• _Task goal_: Copy word for word the records from their start through the line containing "coordinates (911, 629).", including both of those lines.

• _Extracted entries_:

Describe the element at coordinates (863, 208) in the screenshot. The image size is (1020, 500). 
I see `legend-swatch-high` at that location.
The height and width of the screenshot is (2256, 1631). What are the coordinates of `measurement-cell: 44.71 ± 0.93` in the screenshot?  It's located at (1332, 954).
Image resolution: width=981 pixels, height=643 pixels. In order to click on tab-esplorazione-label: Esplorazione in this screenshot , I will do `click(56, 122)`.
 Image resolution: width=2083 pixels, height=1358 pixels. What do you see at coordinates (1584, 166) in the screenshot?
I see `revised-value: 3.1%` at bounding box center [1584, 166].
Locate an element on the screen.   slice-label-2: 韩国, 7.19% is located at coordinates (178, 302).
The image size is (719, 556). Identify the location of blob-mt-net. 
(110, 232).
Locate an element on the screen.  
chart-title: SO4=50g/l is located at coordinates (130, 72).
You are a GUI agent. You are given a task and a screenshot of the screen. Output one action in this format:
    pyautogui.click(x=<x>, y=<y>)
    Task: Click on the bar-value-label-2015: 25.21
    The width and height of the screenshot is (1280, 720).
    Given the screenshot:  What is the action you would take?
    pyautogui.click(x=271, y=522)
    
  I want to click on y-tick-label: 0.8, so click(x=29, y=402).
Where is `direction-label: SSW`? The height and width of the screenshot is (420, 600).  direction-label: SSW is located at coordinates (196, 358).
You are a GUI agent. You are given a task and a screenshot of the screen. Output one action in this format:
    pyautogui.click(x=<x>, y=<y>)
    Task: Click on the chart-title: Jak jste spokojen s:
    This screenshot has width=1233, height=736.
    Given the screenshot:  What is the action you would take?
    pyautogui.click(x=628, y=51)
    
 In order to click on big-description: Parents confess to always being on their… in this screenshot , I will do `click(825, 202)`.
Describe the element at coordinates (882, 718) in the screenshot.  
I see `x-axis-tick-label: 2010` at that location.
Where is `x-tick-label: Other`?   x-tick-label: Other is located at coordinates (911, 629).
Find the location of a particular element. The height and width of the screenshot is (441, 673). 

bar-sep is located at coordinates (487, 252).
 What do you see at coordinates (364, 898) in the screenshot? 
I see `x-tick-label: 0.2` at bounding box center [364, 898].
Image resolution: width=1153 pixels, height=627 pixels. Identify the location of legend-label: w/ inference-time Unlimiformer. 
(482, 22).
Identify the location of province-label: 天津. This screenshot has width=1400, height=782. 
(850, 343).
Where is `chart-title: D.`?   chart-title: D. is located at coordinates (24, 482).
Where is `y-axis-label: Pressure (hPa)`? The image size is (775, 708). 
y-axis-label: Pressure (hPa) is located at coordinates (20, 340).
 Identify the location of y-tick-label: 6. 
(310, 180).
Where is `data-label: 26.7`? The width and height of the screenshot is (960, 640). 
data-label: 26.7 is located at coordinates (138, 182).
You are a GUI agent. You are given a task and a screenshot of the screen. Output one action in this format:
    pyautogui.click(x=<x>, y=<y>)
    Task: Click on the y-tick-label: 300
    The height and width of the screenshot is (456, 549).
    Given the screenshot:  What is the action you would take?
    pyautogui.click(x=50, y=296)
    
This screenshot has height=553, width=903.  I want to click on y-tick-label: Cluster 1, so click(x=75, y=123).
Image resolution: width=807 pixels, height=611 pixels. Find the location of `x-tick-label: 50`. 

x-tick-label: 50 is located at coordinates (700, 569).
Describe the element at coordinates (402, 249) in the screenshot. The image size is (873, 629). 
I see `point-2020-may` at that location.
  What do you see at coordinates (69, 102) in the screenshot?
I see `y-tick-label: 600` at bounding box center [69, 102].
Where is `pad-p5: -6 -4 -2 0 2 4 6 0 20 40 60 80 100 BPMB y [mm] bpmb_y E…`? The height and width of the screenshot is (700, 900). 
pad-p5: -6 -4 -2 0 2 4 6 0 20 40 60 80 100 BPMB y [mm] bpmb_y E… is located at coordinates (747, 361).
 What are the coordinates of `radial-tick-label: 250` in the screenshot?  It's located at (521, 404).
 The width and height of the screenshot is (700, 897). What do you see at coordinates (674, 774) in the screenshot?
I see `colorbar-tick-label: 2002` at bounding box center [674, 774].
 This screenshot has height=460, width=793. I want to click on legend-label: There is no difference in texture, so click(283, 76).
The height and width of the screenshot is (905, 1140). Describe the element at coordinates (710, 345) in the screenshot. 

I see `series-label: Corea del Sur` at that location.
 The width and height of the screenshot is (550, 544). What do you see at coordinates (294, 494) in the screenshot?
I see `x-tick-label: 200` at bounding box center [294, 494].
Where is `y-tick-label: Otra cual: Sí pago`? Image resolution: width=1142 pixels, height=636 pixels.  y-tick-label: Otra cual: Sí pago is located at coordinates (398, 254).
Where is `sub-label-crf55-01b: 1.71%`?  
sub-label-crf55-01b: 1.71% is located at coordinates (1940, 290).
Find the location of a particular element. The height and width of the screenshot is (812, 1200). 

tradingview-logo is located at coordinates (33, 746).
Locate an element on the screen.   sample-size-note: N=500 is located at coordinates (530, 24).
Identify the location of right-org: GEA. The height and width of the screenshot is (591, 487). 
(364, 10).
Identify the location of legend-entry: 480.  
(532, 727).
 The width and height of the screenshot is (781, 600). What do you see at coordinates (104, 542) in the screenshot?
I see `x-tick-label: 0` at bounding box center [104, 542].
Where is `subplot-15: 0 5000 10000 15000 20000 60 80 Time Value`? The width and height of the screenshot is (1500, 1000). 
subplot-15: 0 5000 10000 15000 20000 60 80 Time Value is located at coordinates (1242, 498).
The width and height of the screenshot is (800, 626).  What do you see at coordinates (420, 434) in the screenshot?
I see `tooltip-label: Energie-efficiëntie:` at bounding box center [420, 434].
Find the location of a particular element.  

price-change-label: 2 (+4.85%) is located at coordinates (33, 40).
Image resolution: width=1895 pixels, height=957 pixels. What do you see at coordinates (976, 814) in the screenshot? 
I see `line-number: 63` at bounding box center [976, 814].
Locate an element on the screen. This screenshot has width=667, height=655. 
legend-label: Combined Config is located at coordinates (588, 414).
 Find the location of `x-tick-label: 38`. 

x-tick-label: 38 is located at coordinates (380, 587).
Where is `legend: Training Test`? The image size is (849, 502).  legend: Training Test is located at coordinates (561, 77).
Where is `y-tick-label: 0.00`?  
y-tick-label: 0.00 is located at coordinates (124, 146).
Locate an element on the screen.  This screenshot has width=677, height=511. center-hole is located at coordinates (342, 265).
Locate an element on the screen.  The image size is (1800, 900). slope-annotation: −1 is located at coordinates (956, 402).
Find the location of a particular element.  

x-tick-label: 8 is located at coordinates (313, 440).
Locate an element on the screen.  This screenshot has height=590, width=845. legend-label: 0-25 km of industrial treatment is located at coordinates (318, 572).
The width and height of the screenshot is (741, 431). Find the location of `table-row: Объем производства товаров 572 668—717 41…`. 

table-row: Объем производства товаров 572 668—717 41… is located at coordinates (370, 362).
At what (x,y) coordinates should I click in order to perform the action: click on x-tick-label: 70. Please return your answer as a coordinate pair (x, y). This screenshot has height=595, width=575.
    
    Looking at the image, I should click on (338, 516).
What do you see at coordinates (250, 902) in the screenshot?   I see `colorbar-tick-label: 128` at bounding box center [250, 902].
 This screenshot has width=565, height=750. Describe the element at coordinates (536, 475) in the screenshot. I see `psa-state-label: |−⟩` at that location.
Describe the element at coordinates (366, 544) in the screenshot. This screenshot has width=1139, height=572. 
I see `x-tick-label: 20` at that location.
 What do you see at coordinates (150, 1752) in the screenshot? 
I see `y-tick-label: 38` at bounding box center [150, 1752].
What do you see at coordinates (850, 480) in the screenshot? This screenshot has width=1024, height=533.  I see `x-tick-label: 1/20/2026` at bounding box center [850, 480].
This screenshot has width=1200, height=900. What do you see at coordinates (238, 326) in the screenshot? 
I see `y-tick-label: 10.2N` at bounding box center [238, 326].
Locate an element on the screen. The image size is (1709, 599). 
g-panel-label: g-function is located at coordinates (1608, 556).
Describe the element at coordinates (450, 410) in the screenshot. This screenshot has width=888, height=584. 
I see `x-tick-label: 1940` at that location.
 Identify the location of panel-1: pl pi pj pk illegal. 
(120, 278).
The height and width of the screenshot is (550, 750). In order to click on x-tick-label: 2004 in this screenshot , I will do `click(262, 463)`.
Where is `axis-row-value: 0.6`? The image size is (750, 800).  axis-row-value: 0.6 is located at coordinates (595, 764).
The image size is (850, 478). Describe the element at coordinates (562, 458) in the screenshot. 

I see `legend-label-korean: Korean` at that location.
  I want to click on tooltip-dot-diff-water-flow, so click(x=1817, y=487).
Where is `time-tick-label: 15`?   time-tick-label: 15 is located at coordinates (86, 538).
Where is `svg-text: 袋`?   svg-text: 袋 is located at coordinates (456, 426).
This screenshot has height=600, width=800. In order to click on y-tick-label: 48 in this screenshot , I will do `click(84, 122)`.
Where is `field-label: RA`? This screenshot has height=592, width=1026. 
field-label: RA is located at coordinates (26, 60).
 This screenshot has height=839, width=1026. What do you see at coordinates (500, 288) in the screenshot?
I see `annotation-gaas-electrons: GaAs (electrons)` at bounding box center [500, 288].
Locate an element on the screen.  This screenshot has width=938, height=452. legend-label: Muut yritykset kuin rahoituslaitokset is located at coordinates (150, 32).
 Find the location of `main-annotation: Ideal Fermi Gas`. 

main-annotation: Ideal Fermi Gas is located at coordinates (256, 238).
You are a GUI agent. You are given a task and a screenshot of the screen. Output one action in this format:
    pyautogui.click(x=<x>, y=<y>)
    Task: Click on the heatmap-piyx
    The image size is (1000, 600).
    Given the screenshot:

• _Answer to this exercise_:
Describe the element at coordinates (863, 208) in the screenshot. The image size is (1020, 500). 
I see `legend-swatch-high` at that location.
The height and width of the screenshot is (2256, 1631). What are the coordinates of `measurement-cell: 44.71 ± 0.93` in the screenshot?  It's located at (1332, 954).
Image resolution: width=981 pixels, height=643 pixels. In order to click on tab-esplorazione-label: Esplorazione in this screenshot , I will do `click(56, 122)`.
 Image resolution: width=2083 pixels, height=1358 pixels. What do you see at coordinates (1584, 166) in the screenshot?
I see `revised-value: 3.1%` at bounding box center [1584, 166].
Locate an element on the screen.   slice-label-2: 韩国, 7.19% is located at coordinates (178, 302).
The image size is (719, 556). Identify the location of blob-mt-net. 
(110, 232).
Locate an element on the screen.  
chart-title: SO4=50g/l is located at coordinates (130, 72).
You are a GUI agent. You are given a task and a screenshot of the screen. Output one action in this format:
    pyautogui.click(x=<x>, y=<y>)
    Task: Click on the bar-value-label-2015: 25.21
    The width and height of the screenshot is (1280, 720).
    Given the screenshot:  What is the action you would take?
    pyautogui.click(x=271, y=522)
    
  I want to click on y-tick-label: 0.8, so click(x=29, y=402).
Where is `direction-label: SSW`? The height and width of the screenshot is (420, 600).  direction-label: SSW is located at coordinates (196, 358).
You are a GUI agent. You are given a task and a screenshot of the screen. Output one action in this format:
    pyautogui.click(x=<x>, y=<y>)
    Task: Click on the chart-title: Jak jste spokojen s:
    This screenshot has width=1233, height=736.
    Given the screenshot:  What is the action you would take?
    pyautogui.click(x=628, y=51)
    
 In order to click on big-description: Parents confess to always being on their… in this screenshot , I will do `click(825, 202)`.
Describe the element at coordinates (882, 718) in the screenshot.  
I see `x-axis-tick-label: 2010` at that location.
Where is `x-tick-label: Other`?   x-tick-label: Other is located at coordinates (911, 629).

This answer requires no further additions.